[TASK BRIEF] Find the line that contains "Click the Sequencer tool in sidebar"; then retype it and each line after it, exactly, through the final line of the data below.

(Stored data entries)

────────────────────

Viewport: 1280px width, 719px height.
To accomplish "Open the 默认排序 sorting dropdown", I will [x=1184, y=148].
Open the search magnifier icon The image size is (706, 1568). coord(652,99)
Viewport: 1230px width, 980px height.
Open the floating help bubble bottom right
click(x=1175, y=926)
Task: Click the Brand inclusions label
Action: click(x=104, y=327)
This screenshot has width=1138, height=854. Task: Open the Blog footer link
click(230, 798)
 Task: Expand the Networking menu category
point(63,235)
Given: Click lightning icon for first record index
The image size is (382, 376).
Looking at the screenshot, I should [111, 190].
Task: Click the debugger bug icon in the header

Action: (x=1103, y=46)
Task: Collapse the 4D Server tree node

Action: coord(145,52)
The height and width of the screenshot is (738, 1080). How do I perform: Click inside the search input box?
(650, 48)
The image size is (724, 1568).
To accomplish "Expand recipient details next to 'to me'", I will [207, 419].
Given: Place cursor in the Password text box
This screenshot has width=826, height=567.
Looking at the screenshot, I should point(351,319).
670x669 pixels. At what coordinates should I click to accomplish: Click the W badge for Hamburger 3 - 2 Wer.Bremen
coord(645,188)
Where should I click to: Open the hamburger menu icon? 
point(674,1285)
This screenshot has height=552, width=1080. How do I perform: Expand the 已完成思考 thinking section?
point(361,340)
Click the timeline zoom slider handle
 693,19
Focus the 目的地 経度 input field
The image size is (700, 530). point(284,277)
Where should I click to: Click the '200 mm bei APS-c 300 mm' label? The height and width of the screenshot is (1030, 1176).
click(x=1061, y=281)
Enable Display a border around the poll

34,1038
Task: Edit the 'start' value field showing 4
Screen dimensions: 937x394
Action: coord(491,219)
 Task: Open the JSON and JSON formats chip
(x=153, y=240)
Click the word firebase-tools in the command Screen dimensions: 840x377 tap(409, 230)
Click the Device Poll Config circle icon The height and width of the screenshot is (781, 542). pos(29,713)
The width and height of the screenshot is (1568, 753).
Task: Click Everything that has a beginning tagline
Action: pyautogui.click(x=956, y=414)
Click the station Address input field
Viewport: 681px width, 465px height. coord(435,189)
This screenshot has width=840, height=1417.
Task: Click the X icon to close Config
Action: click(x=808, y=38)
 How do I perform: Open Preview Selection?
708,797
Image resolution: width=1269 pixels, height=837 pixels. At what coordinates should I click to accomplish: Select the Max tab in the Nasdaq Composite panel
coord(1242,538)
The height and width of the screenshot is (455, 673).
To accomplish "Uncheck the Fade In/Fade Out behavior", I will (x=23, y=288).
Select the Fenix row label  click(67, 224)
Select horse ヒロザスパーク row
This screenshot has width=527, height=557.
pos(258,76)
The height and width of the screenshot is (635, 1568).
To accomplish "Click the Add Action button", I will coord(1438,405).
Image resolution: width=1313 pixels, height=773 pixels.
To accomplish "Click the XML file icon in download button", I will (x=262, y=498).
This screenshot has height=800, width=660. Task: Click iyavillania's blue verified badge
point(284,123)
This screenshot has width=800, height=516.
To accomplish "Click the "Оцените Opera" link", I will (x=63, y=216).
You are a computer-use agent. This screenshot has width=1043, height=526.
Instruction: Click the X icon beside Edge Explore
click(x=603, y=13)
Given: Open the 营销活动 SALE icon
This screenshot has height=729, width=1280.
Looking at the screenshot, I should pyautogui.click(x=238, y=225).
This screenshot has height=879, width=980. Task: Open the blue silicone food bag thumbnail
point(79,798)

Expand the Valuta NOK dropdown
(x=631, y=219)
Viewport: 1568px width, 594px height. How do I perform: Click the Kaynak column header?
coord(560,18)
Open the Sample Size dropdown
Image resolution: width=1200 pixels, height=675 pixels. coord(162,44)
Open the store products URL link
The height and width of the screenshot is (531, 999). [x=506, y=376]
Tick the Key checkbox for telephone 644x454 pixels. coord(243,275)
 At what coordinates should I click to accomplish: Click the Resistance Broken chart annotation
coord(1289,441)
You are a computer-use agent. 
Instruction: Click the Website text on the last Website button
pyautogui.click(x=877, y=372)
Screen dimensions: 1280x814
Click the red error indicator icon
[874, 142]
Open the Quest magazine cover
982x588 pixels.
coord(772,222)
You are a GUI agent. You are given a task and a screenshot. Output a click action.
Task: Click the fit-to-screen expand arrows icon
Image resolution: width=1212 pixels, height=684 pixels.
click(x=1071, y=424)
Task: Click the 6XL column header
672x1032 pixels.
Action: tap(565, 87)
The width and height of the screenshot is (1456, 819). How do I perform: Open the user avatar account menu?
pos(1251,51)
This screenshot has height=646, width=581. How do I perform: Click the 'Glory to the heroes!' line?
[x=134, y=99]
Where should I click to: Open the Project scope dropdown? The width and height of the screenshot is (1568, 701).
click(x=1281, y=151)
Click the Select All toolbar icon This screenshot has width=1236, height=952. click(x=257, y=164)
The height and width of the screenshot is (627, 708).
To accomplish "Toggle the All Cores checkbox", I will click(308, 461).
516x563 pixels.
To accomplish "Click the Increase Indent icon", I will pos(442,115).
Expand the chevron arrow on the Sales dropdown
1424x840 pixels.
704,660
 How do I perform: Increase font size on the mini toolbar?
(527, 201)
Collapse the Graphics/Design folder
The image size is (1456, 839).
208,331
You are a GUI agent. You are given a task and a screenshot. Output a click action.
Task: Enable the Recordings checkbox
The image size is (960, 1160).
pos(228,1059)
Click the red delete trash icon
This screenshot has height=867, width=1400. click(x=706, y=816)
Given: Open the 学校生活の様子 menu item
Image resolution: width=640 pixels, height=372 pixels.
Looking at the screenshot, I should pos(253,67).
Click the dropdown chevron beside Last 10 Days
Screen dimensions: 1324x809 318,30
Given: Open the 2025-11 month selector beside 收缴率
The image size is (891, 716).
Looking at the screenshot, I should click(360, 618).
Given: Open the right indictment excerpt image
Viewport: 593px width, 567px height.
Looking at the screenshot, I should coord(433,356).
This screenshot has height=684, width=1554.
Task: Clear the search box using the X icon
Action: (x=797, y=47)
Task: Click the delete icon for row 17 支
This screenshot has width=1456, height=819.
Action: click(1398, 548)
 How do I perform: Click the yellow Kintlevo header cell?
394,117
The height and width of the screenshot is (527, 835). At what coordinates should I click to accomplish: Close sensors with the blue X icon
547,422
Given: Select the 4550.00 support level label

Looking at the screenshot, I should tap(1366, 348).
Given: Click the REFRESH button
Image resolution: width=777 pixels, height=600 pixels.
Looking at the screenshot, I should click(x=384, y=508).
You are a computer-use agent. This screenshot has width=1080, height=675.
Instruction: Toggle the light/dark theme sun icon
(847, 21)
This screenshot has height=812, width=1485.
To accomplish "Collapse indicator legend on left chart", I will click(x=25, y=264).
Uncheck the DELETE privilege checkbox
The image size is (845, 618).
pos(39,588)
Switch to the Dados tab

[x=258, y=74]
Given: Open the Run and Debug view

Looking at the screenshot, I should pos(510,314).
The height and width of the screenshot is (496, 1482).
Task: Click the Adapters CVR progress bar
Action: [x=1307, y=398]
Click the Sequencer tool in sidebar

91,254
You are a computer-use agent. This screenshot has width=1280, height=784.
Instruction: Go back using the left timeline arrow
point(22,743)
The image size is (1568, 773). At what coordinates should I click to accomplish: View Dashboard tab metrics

────────────────────

[WRITTEN SOLUTION]
Click the Sequencer tool in sidebar

91,254
You are a computer-use agent. This screenshot has width=1280, height=784.
Instruction: Go back using the left timeline arrow
point(22,743)
The image size is (1568, 773). At what coordinates should I click to accomplish: View Dashboard tab metrics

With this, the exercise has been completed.